Yeah. Some of the early stories implied that the hacking was just about default pins being tried, and some people still seem to think that's all it was. Which is extraordinary given the column inches since then. Maybe they only read the Murdoch press? Or just don't read.

What other vector do you think was being used? In intercepting phone messages I mean, there's obviously loads of other stuff here?
 
I think the default password was the main conduit for the kind of phone hacking we've heard of so far.

Nah, I think that's just in the reporting. The 15-digit code that allows you to reset the 4-digit password has a long name that doesn't fit in the narrow column of a news page, so it goes under-reported.
 
Nah, I think that's just in the reporting. The 15-digit code that allows you to reset the 4-digit password has a long name that doesn't fit in the narrow column of a news page, so it goes under-reported.

IMEI number then? Doesn't that need physical access to the phone, or is that available easily to phone company employees?
 
IMEI number then?

Unless it's the IMSI number you need? Dunno, never hacked a phone.

Doesn't that need physical access to the phone, or is that available easily to phone company employees?

I'd have thought they both had to be available to the billing system - in fact that there was a

Code:
SELECT * FROM subscriber AS S INNER JOIN equipment AS E ON S.imei=E.imei
relation at the heart of it.

So: yes, available to some phone company employees.
 
So: yes, available to some phone company employees.

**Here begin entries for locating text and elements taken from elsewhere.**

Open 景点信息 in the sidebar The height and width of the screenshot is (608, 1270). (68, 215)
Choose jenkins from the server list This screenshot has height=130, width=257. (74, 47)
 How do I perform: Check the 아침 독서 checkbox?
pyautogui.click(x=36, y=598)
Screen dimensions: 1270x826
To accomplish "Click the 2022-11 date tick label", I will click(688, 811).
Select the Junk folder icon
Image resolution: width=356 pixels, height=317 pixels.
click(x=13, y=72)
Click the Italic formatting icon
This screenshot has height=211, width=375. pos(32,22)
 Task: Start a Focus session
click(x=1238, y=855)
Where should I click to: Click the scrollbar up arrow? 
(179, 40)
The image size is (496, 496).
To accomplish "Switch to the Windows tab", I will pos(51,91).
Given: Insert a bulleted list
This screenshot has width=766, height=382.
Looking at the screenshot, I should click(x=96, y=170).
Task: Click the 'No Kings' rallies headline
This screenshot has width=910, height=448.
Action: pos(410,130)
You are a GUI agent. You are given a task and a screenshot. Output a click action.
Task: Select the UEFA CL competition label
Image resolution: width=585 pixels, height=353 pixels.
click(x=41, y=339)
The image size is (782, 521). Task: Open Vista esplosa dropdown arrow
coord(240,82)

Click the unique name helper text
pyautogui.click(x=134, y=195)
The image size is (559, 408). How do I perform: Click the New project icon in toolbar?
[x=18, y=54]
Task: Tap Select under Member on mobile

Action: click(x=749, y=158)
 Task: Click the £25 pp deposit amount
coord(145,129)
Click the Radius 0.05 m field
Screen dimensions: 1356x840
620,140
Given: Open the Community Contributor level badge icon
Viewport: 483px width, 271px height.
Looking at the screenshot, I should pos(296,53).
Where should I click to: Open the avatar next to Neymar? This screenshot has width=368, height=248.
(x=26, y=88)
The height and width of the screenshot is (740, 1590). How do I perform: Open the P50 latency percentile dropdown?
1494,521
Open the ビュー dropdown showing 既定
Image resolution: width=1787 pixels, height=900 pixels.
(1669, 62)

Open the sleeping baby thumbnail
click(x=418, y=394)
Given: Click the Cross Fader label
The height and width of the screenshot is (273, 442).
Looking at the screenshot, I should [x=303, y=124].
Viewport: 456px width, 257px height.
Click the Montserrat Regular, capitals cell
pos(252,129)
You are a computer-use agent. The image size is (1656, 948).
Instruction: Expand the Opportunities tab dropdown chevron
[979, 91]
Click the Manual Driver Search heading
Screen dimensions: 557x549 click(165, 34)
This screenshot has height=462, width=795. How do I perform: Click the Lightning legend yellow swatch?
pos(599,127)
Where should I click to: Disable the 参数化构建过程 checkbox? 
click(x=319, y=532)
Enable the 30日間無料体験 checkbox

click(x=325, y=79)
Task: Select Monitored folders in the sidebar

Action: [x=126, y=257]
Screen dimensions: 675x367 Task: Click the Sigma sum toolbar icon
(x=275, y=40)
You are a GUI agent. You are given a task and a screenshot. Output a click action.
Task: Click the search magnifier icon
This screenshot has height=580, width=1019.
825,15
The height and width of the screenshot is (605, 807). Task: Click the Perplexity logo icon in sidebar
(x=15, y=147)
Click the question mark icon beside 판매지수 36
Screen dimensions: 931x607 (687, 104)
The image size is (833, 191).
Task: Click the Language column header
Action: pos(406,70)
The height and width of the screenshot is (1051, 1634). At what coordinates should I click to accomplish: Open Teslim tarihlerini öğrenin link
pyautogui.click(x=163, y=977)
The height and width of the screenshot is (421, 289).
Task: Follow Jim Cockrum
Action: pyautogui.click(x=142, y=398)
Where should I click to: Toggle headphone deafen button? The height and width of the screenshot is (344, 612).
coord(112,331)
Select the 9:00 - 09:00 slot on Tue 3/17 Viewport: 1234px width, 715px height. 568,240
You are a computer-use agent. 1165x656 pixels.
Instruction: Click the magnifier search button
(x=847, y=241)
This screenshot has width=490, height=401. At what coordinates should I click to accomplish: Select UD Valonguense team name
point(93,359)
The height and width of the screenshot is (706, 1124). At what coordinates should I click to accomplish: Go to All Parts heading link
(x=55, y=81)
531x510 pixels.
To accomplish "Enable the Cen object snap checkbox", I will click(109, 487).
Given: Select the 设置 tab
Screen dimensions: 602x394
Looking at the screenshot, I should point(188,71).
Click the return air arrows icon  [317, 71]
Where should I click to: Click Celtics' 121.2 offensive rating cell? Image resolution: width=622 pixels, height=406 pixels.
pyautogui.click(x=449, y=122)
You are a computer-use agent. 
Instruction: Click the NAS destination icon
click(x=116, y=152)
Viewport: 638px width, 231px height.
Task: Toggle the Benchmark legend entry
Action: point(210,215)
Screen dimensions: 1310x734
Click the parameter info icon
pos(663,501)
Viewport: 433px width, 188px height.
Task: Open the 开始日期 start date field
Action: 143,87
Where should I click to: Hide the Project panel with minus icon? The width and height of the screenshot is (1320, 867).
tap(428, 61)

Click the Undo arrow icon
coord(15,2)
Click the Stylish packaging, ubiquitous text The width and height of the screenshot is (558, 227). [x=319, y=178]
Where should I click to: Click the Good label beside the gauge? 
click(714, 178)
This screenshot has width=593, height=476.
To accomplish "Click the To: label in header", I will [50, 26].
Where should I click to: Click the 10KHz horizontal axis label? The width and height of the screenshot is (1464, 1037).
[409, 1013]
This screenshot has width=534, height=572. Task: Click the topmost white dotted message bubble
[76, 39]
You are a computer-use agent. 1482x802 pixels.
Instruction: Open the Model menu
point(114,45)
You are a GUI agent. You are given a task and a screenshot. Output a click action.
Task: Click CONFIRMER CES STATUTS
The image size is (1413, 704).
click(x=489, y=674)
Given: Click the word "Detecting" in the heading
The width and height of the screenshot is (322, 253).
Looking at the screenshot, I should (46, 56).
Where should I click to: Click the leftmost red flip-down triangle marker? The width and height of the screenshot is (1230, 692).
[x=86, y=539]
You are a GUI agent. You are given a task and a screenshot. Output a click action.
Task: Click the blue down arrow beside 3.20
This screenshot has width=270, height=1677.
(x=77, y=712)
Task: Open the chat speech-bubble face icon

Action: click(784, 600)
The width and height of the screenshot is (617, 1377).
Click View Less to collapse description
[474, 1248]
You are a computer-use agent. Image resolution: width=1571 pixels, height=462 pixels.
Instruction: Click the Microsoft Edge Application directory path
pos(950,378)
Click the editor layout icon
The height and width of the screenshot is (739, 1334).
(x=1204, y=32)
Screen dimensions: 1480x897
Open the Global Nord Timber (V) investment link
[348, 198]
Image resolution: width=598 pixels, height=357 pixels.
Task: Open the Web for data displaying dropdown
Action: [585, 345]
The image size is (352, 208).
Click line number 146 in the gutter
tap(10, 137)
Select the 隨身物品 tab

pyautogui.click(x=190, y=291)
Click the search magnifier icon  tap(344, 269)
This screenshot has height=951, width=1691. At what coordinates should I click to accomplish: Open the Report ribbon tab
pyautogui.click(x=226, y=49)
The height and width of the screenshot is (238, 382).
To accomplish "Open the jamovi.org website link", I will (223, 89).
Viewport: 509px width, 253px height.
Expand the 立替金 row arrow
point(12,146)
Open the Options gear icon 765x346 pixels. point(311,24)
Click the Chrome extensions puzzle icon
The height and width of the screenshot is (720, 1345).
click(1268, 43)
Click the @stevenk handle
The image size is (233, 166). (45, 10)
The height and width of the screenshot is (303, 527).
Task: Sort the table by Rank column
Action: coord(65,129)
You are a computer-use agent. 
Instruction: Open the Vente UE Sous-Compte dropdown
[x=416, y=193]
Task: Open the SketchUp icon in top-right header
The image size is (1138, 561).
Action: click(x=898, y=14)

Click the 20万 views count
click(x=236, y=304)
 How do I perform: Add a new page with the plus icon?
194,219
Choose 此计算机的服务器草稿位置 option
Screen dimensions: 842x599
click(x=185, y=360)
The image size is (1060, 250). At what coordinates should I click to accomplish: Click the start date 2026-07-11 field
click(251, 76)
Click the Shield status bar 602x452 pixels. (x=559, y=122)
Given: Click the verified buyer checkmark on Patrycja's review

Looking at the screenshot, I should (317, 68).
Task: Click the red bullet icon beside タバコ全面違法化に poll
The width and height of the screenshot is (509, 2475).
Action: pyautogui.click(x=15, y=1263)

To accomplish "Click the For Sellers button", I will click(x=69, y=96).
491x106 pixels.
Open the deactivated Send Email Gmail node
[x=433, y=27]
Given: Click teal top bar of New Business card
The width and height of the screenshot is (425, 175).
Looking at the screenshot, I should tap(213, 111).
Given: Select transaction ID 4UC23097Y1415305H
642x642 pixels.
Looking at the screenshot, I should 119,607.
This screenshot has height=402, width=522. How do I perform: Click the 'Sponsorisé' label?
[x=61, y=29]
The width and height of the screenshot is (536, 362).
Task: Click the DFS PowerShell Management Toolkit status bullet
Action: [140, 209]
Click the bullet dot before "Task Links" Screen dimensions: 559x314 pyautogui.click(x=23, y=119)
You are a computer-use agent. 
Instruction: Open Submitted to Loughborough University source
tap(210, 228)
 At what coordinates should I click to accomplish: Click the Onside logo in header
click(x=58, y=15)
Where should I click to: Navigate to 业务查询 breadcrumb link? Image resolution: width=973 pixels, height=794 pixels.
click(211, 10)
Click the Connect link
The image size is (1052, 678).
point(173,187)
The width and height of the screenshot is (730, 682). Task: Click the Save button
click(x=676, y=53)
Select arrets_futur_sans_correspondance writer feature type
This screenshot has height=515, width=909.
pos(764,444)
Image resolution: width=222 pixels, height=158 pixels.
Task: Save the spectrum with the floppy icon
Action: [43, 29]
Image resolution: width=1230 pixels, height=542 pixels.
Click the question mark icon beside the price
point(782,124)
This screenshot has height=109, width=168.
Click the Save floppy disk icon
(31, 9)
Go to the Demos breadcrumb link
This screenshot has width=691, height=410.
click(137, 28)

Ok, so IMEI identifies the actual physical device, IMSI is used to manage the device interaction with the various networks it is capable of interacting with. How does this help accessing voicemails? I mean, who has access to the voicemail passwords?
 
I think the default password was the main conduit for the kind of phone hacking we've heard of so far. I haven't really thought about anything beyond that, to be honest. There should be no way that a regular employee of the phone company can tell what a changed PIN is - standard security stuff - but then again the phone company will need access to stored messages for legal reasons, I guess. Hmmm. Anyone know?
What is the point of commenting on a story you haven't been following?

http://www.publications.parliament.uk/pa/cm201012/cmselect/cmhaff/907/90706.htm
 
Ok, so IMEI identifies the actual physical device, IMSI is used to manage the device interaction with the various networks it is capable of interacting with. How does this help accessing voicemails? I mean, who has access to the voicemail passwords?

All I know is that there were better-informed reports early in this saga saying that some hacking involved supplying a 15-digit number which allows the person holding it to change the voicemail password.

There's so much, it'd be hard to dig out references, and it's time to go home. And is the "search thread" function hiding from me, or missing?
 
Mandelson was probably not dumb enough to keep a default voicemail password.
That was in the very early days - the Royals.

Before long, it didn't matter what the password was, they paid people at the Telecomms as well. It didn't matter if you changed your provider, either. You could have 8 phones, Mulcaire and friends had the details of every one of them.